All information acquired by the Firm relating to the Client’s business will be treated by the Firm as confidential and the Firm will not make any use or disclosure of it. The Firm will (if requested by the Client) require its personnel to enter into written confidentiality undertakings. The Client will also keep confidential all information it obtains concerning the Firm’s business. The confidentiality obligations will survive termination of the Contract.
- NO SOLICITING OF FIRM’S EMPLOYEES
During the Contract and for three years after its termination the Client will not directly or indirectly solicit either on its own account or on behalf of any third party the services of any of the Firm’s personnel (whether on a full- or part-time basis) who work in any capacity under the Contract at the Site. The Client will be liable to pay compensation to the Firm for any breach of this clause equal to one years’ earnings of any person who is induced to leave the Firm.
The Firm will have no liability to the Client (in contract or in tort) for any loss of income, loss of profit or any other indirect or consequential loss. The Firm’s liability for any breach of contract or negligence in any month will be limited to the charges payable during that month.

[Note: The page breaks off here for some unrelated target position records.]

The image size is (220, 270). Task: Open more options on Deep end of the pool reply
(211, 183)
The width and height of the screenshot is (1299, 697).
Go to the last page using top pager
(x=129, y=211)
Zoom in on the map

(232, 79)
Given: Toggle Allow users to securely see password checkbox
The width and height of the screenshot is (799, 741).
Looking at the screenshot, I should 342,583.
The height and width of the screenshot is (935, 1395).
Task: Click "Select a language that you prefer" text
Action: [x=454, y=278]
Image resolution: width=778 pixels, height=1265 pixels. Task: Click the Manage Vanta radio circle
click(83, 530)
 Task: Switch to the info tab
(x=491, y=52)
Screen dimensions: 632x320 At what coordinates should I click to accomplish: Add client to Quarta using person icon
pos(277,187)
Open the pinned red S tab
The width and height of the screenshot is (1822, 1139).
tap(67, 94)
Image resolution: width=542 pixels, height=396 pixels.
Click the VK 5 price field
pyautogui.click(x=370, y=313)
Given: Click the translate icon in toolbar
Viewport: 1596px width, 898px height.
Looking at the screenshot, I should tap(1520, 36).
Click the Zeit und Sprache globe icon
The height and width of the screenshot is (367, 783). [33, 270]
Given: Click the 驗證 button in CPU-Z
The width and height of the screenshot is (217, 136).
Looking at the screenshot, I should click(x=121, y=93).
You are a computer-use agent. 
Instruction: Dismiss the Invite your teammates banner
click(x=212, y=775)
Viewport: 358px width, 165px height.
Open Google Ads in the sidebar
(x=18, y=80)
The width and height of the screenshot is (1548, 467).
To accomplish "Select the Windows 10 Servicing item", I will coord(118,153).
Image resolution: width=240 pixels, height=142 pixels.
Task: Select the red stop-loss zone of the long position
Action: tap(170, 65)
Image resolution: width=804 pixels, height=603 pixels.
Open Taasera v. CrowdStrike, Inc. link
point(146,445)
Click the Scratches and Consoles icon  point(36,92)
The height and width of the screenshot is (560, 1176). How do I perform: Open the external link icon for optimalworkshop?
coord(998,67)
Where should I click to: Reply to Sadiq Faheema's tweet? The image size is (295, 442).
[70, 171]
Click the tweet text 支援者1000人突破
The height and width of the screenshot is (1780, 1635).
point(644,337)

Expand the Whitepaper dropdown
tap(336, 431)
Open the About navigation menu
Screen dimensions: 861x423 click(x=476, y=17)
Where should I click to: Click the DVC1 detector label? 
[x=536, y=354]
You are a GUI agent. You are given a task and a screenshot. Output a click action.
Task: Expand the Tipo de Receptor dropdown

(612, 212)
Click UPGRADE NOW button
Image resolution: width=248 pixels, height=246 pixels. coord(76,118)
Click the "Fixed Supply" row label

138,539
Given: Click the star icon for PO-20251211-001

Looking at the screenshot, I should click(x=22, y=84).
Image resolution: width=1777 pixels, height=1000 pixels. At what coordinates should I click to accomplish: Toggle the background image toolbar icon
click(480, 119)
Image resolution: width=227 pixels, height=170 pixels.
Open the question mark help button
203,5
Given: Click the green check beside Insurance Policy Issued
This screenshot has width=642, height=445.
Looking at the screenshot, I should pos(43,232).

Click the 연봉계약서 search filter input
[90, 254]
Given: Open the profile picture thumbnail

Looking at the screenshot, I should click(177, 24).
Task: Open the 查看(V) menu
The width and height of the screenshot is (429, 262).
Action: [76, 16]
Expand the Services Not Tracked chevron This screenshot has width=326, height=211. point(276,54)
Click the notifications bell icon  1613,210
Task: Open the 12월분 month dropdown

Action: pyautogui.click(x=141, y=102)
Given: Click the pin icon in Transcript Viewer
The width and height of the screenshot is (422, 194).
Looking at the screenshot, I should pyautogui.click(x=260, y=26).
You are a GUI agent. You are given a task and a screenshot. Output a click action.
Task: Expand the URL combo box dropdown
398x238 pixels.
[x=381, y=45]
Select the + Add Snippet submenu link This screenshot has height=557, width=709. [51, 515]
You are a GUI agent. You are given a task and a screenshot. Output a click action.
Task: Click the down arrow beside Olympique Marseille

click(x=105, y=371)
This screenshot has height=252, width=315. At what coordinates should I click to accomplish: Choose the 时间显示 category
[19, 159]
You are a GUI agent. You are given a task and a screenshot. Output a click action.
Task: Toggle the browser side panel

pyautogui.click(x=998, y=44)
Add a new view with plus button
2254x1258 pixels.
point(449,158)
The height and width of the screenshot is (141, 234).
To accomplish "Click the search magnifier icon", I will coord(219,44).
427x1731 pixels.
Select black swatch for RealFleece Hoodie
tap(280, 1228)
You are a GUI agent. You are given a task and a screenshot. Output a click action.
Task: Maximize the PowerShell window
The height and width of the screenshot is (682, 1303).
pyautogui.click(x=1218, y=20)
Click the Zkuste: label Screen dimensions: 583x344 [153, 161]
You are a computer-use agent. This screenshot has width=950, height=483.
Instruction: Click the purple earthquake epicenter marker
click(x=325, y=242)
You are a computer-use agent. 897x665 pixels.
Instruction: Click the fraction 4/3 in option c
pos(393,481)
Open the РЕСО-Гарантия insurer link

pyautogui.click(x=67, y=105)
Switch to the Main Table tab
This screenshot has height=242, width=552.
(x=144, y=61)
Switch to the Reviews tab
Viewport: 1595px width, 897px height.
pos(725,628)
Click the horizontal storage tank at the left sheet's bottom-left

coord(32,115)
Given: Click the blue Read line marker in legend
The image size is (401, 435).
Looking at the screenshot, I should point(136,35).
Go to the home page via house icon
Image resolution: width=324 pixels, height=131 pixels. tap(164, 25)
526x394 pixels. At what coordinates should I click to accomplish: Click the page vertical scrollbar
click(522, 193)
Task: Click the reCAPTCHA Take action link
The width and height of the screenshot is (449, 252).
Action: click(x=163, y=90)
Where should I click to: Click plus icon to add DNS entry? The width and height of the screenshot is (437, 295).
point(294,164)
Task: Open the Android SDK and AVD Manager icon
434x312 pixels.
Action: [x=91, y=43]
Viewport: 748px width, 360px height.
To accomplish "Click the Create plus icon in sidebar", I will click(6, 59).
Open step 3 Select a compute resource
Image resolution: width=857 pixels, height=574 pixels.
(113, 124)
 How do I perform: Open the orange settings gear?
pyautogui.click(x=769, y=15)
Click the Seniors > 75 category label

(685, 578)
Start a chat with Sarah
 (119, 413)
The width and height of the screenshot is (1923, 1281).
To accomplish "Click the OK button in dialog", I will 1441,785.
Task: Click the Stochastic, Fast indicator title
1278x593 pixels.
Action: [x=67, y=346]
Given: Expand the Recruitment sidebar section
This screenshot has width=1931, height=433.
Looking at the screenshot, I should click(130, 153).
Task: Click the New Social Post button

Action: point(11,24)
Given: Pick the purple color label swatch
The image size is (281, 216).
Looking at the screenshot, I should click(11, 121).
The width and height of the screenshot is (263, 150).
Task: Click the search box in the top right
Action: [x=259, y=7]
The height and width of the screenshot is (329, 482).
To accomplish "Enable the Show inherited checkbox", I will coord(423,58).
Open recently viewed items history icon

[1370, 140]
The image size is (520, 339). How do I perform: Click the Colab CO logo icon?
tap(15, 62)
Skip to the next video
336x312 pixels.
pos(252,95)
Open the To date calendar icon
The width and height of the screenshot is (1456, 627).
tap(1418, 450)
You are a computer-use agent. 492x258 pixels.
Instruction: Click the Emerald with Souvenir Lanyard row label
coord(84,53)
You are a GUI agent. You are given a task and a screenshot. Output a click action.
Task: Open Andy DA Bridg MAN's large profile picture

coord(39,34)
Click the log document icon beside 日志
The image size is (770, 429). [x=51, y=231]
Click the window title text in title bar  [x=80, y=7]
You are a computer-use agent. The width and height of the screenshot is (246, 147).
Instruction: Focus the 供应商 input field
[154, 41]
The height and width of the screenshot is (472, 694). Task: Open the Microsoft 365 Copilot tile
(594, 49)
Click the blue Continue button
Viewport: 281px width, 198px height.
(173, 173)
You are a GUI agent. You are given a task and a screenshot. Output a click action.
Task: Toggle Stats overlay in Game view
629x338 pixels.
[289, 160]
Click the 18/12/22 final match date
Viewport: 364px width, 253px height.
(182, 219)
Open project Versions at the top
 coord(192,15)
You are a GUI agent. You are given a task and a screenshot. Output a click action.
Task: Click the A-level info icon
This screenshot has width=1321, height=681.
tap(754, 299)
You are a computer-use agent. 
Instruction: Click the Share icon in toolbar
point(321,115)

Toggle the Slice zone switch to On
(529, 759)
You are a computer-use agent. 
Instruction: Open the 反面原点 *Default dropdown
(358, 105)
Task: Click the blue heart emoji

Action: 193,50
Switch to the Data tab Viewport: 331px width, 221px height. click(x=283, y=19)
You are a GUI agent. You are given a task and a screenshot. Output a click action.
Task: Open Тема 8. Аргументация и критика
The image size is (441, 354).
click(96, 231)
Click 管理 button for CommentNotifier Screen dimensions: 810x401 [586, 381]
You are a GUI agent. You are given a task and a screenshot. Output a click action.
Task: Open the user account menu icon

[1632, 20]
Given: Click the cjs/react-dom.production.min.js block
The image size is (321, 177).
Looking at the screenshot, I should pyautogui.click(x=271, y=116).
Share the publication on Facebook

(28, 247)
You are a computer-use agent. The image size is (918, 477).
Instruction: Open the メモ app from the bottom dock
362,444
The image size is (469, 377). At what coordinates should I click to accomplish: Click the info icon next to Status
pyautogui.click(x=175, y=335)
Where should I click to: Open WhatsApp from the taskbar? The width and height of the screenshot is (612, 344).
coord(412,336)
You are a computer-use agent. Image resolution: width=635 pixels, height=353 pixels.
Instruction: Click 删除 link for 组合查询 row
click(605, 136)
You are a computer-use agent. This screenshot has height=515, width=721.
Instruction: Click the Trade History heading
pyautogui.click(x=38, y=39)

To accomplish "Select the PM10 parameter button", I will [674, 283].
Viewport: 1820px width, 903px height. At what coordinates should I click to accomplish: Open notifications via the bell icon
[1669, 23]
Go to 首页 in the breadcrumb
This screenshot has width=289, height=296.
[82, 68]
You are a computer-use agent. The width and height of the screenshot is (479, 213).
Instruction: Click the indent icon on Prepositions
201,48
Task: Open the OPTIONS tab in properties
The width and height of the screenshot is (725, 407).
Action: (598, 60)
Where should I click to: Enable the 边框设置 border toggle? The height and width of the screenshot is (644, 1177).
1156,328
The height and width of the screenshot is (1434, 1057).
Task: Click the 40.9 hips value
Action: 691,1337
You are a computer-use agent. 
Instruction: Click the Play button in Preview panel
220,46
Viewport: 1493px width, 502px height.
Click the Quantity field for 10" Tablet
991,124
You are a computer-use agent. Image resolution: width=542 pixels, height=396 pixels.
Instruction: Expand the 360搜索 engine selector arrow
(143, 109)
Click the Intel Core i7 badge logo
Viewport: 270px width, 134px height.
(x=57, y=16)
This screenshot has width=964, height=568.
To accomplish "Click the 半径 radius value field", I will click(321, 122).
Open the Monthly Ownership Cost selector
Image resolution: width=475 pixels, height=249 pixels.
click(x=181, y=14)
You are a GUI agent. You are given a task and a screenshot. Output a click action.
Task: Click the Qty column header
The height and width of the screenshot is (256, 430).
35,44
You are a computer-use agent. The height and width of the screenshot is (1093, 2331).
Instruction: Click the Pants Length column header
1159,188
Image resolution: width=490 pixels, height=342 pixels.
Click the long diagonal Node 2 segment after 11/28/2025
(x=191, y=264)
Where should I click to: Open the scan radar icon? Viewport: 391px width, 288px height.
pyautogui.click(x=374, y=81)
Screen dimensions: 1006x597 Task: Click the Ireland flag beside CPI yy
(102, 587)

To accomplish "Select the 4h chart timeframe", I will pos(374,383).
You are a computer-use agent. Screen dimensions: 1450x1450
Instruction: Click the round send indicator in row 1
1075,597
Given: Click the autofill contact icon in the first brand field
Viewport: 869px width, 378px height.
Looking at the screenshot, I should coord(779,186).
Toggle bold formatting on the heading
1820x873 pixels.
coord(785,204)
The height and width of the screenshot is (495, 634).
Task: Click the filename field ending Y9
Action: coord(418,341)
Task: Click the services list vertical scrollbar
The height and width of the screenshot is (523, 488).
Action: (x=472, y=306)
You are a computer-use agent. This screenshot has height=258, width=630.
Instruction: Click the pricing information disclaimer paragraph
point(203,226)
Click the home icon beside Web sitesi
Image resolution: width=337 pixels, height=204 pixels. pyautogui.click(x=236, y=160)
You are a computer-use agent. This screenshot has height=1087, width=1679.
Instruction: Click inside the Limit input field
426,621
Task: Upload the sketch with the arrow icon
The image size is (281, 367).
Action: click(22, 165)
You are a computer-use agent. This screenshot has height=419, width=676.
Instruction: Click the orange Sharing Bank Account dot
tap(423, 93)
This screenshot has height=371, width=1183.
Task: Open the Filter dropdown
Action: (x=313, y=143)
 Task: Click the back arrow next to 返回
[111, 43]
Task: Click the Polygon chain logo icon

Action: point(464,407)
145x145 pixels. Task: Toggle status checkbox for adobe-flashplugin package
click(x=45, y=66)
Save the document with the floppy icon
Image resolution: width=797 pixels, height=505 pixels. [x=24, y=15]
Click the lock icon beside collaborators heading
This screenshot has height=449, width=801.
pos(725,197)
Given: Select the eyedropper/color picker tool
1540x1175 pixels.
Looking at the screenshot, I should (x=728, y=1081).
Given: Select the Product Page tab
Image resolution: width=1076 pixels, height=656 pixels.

However, liability for death or injury caused by the negligence of the Firm is not limited.
- LAW AND DISPUTES
15.1 If a dispute occurs, the parties will endeavour to resolve it amicably by direct negotiation between their respective chief executives or other senior managers.
15.2 Either party may require that any dispute that is not resolved by negotiation may be referred to mediation on the application of either party. In that case, unless otherwise agreed, the mediation will be conducted in accordance with the CEDR (Centre for Effective Dispute Resolution) Rules then in force.
15.3 Any dispute that is not resolved by negotiation or mediation will be finally settled by the English courts.
15.4 The Contract is governed by English law.
16.1 Entire Agreement. This Contract constitutes the entire agreement between the parties relating to its subject matter and supersedes all previous communications, representations and other arrangements, whether oral or written. The Contractor acknowledges that no reliance is placed on any representation made by the Client but not embodied in this Contract.
16.2 Waiver. No delay or failure by either party to exercise any of its rights under this Contract will operate as a waiver of them. To be effective, a waiver must be in writing.
16.3 Severability. If any part of this Contract is held by a court to be unenforceable or invalid, the remaining provisions of the Contract will continue in effect.
16.4 Assignment. Neither party will be entitled to assign any of their interests in the Contract to any third party without the prior written consent of the other party. This clause will not restrict the Firm from sub-contracting any of its obligations.
16.5 Vouchers. Terms and Conditions for the use of Vouchers or discount codes are subject to the proposer’s terms and conditions and D Cleaning Solution (London) is acting as their (proposer’s) customer and sublets the right of voucher’s use to its customers in addition to the terms of business of the firm.